Applying Principles of Aseptic
Surgery to Rodents
by Terrie L. Cunliffe- Beamer, DVM, MS The author is Head,
Clinical Laboratory Animal Medicine,
The Jackson Laboratory, Bar Harbor, Maine (Animal Welfare
Information Center Newsletter, 4( 2): 3- 6. April- June 1993)
The 1985 revision of the Public Health Service Guide for the Care
and Use of Laboratory Animals (`PHS Guide') (Committee, 1985) and
1985 amendments to the Federal Animal Welfare Act (9 CFR, 1992) both
contain provisions requiring aseptic technique for rodent survival
surgery. The `PHS Guide' applies to all live vertebrate animals used
in research and, thus, includes laboratory rats and mice. Regulations
of the Animal Welfare Act apply to hamsters, guinea pigs, and unusual
laboratory rodents, but currently exclude rats of the genus Rattus
and mice of the genus Mus.
Rodents are widely used in biomedical research, as evidenced by
55,074 citations for 1990 and 46,519 citations for 1991 under the
Medline (on- line database of the National Library of Medicine)
heading "Rodentia". However, only approximately 1.2 percent of the
Rodentia citations (741 citations in 1990 and 548 citations in 1991)
reported surgical procedures. When Rodentia citations with surgical
procedures were subdivided by species of rodent, rats were first with
the most listings, mice were second, and guinea pigs were third.
Hamsters, gerbils, and other rodents were a distant fourth.
Occasionally, the argument is still made that aseptic technique is
not necessary for rodent surgery because mice or rats often survive
surgical procedures performed using less than aseptic technique.
However, survival alone is not a valid criterion for judgment of the
acceptability of a rodent surgical technique. The criterion for
acceptability should be the absence of untoward, unplanned alteration
of physiological functions or behavior due to perioperative
infection. Post- surgical adhesions and subclinical infection can
complicate analysis or observation of tissues. Failure to utilize
aseptic surgical technique increases the potential for introducing
bacteria and activating immune responses in reaction to the bacteria.
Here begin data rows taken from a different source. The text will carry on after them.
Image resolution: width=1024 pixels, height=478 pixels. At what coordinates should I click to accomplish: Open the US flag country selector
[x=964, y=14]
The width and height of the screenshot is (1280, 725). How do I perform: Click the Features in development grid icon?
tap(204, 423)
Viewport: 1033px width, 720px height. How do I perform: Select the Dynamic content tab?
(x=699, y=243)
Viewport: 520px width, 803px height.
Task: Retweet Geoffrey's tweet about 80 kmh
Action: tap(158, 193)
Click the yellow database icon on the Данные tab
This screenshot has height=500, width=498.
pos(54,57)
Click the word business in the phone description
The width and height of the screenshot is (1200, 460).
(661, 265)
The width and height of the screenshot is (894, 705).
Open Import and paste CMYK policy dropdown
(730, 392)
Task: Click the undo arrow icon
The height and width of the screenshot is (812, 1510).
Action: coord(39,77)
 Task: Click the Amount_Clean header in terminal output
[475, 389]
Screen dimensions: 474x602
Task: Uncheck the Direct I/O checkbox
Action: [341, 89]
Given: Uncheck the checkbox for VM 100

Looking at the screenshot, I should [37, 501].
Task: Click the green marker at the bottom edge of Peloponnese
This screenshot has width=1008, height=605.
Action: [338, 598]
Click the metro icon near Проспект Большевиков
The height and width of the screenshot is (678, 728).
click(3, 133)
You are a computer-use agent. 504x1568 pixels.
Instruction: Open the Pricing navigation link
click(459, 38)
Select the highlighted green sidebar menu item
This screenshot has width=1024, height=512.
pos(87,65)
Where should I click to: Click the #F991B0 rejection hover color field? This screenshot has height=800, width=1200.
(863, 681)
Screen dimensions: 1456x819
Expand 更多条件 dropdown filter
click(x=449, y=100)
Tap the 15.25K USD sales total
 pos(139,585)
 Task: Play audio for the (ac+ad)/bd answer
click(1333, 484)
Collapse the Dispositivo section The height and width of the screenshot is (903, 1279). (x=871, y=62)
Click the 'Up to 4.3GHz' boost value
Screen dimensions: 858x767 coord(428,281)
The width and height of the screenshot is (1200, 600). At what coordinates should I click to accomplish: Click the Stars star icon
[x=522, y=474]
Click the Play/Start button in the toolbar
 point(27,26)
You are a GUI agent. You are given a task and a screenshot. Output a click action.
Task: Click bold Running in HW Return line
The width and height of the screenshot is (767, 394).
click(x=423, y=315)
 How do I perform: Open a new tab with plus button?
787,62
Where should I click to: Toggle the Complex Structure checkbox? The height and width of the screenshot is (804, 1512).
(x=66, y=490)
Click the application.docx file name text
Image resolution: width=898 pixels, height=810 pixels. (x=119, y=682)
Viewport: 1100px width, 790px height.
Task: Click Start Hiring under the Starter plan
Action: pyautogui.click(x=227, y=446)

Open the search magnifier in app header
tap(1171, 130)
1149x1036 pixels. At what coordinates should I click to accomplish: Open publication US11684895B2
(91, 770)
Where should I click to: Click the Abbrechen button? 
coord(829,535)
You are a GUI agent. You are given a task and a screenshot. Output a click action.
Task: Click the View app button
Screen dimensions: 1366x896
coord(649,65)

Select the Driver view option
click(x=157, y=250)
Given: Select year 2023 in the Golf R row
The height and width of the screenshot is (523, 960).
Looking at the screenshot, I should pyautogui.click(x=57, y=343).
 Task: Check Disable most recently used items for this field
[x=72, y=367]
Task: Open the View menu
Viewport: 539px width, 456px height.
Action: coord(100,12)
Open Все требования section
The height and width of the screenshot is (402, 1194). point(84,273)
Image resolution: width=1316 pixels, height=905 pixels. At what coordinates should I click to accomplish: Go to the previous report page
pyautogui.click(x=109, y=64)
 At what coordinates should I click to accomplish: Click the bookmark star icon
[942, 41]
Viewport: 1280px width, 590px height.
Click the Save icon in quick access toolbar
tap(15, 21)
Recently, responses of rats subjected to aseptic or septic surgical
procedure were compared. Although there were no obvious clinical
signs in either group of rats, differences were observed in open
field behavior, "freezing" behavior, plasma fibrinogen, serum
glucose, total white cell count, and wound histology scores
(Bradfield, Schachtman et al. 1992). Activation of macrophages in
response to intraperitoneal inoculation of bacteria (Bancroft,
Schreiber et al. 1989), stimulation of cytokines and activation of B
cells by bacterial endotoxins (lipopolysaccharides) (Abbas, Lichtman
et al. 1991), and alterations of other physiological processes by
subclinical viral, mycoplasmal, bacterial or parasitological
infections (Committee on Infectious Diseases of Laboratory Rats and
Mice 1992), are well documented in the literature. It has been
documented that use of aseptic surgical technique has increased the
success of ovarian transplants in mice and speeded the return to
normal following other surgical procedures in mice (Cunliffe- Beamer
1972- 73; Cunliffe- Beamer 1990).
A further argument for aseptic surgical technique in rodents is
the fact that hamsters and guinea pigs are intolerant to many
antibiotics. In these species, antibiotics can selectively destroy
gram positive intestinal flora resulting in overgrowth of gram
negative organisms and endotoxemia (Wagner 1976; Small 1987).
Administration of antibiotics to "protect" against the consequences
of poor aseptic technique could increase morbidity and mortality in
hamsters and guinea pigs.
Development of protocols for aseptic rodent surgery can challenge
the attending veterinarian, principal investigator, and Institutional
Animal Care and Use Committee. The challenges arise from several
sources. First, the same person often serves as surgeon, anesthetist,
surgical technician, and scrub nurse when surgical procedures are
performed on rodents. Careful planning is required to assure that all
supplies and equipment required to complete the surgical procedure
are not only ready for use, but are also placed exactly where they
are needed before surgery begins. Second, experimental design
frequently requires repetitive surgery, that is, performing the same
surgical procedure on individual members of a group of rodents during
a single sitting. In repetitive rodent surgery, it may not be
feasible to have a new sterile pack of instruments for each rodent.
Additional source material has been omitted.